That was then. This is now. Thou return to Sacred Bones with their first full length solo album of original material in 6 years and it is everything I had hoped it would be.
For the uninitiated Thou take the heavy, filth ridden sound of sludge (think Weedeater, Bongzilla and Eyehategod and run it through a filter of 90’s grunge and hardcore punk.
This is angry music for pissed off people just a little slower. There is no sitting back and sparking up with these bastards.
Before I even hit play I am struck by the album cover- a black and white photograph of a small boy in a door way holding an orchid. The image evokes a gritty sadness. The flower made me think of death – his downcast face appears resigned. A quick google tells me that orchids can signify fertility, hope and love as well as “many children”. “Umbilical” – the provider of sustenance and sometimes the accidental and tragic garrotte.
This album is everything I hoped it would be. The opening salvo of “Narcissist’s Prayer“ and “Emotional Terrorist” are a one-two of heavy riffing bombast that still retain plenty of hooks to keep me humming them at the end. Is that a violin string or feedback that pierces the opener before the “It’s time to die refrain? Who knows but it grabbed my attention and then had me gurning to the rest of the track. “Emotional Terrorist” sounds like anger hawked up from the throat of a coal miner. Proper pissed off punky rotten rock n roll.
Of course, as I pointed out earlier, Thou have many facets and strings to their bow. Spreading despair and illustrating the futile bleakness of the human condition is definitely one. “Lonely Vigil” is exactly that. A giant grey bonesaw to hope and all that is good. I love it but am glad it is only 3 minutes long.
Bereft of laughter “House of Ideas” sideswipes me like an out of control artic. A barrage of drums thunders over a jagged riff and Bryan Funck’s unmistakeably maniacal vocal. Filled with feedback and a tribal groove this pummelled me!

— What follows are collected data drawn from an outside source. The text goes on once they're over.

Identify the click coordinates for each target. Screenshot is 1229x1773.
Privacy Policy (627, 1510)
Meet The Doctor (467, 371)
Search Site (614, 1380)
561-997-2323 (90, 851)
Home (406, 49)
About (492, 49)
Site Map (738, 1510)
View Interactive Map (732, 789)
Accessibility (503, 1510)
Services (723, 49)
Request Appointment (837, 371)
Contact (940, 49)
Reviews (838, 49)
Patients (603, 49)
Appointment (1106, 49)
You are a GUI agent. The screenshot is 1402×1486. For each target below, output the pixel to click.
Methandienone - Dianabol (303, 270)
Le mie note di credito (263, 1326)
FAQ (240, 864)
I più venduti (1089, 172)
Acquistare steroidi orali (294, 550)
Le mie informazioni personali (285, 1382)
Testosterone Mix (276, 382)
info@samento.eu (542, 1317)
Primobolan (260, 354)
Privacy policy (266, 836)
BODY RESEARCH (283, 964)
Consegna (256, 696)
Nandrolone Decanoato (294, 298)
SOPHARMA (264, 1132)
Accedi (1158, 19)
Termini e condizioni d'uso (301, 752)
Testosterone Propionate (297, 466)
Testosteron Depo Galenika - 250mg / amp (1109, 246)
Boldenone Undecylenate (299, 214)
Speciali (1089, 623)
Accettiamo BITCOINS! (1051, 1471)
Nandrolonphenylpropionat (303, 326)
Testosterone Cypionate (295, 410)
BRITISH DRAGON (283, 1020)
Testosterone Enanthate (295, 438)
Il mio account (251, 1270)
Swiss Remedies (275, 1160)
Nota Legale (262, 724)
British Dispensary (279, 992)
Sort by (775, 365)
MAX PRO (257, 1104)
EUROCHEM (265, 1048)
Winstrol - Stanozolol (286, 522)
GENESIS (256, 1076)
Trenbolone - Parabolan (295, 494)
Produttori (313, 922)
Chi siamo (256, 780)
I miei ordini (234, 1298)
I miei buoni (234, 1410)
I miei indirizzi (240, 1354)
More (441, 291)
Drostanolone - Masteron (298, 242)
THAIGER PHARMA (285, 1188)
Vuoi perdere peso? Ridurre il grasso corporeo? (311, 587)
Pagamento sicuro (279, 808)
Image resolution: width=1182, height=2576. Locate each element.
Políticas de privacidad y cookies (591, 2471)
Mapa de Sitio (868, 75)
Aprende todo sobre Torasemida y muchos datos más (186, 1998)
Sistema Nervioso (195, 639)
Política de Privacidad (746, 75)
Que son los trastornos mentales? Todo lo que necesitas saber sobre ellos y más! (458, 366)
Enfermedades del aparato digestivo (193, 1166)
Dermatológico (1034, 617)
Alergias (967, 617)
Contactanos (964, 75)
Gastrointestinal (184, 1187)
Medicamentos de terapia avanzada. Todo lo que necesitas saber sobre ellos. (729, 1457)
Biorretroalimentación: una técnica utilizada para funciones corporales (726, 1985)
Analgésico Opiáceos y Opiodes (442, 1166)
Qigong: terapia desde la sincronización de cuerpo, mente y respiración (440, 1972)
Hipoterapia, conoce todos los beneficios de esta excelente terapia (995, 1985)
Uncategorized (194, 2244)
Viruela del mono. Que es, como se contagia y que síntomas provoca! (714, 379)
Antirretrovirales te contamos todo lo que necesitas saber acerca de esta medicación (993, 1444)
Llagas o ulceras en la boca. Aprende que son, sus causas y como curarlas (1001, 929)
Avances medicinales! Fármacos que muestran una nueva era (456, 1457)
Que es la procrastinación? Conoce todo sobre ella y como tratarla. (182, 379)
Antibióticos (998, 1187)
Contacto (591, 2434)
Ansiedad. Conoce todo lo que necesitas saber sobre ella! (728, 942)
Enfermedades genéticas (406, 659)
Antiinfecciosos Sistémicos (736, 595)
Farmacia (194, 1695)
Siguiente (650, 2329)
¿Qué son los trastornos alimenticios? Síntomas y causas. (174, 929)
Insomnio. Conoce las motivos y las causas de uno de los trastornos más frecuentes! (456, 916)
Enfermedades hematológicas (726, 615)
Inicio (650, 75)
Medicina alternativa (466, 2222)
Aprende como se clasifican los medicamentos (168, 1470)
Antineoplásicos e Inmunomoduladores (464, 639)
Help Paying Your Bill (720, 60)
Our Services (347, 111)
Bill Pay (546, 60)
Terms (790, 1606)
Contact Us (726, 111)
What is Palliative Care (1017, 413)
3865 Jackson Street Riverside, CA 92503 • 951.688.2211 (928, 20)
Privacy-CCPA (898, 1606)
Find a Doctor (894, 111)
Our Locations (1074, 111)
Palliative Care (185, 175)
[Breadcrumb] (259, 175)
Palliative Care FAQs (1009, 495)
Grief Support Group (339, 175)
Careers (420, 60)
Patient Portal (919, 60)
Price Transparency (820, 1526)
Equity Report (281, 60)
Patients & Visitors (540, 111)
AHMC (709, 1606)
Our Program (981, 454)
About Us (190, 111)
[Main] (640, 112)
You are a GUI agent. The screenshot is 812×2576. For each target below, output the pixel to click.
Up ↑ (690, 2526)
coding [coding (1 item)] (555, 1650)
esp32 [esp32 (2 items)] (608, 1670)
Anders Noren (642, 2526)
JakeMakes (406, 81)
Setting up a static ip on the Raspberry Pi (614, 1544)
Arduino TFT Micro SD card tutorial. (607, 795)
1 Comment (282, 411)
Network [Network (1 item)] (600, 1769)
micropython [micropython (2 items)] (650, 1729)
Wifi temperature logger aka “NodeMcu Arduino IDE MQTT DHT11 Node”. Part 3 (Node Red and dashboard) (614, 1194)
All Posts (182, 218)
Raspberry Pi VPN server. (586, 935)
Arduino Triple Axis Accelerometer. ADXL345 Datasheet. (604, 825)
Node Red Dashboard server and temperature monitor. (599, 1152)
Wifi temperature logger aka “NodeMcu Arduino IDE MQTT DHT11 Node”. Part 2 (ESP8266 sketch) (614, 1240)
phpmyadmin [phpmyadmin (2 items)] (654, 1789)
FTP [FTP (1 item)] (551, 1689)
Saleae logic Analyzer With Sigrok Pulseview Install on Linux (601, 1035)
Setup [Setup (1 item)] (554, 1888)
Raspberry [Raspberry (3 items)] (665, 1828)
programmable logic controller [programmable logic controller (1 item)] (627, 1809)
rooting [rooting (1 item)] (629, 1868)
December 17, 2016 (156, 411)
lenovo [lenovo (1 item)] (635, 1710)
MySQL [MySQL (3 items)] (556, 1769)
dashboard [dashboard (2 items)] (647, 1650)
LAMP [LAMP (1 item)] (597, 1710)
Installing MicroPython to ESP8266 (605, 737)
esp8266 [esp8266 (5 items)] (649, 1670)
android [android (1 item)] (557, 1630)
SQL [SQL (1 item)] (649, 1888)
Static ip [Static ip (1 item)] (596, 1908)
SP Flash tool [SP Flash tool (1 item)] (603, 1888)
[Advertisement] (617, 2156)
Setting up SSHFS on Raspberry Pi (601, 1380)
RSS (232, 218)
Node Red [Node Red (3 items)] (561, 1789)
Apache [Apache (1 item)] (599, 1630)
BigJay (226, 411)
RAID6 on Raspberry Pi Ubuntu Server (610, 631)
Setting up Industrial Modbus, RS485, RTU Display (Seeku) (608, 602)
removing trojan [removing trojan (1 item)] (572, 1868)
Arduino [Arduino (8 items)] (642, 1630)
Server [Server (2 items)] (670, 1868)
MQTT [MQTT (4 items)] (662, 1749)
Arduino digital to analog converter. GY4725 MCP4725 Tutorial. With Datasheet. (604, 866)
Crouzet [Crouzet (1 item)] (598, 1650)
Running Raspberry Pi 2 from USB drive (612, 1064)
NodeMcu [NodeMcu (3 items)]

There is a real grungy dare I say alt rock vibe to the next track “I Feel Nothing When You Cry” . Beneath the harsh vocals I get a real early Smashing Pumpkins ethereal vibe – Gish era. Massive wall of guitars in here . “Unbidden Guest “ and “I return as chained and bound to you” have big Post Hardcore vibes to ‘em . The former is jagged and snarling with gnashing teeth whilst the latter is full of melancholy and a strange romance. The drums in particular evoked a visceral sadness in me as I listened. Odd almost. Plucked at my heartstrings. Swine! Reminded me of Kowloon Walled City and how they grab me .
Luckily “The Promise” gets me back off the floor. It’s a post punk rocker that I even heard some early New Model Army vibes in. Again, the drums are awesome in this – they feel so warm and magnificent atop the vicious riffs and tormented vocals.
Did I mention Grunge? “Panic Stricken, I flee” has a soupcon of Alice In Chains in there and is hooky as a barbed wire condom before lurching into a gargantuan sludge breakdown.
Great things must end to, and what an ending. From the feedback intro to a riff the size of an iceberg “Siege Perilous” smacks down the earth on my psyche as it is buried beneath Sabbathesque riffs and brutality.
Wherefore art Thou? At the top of my album of the year list mother trucker.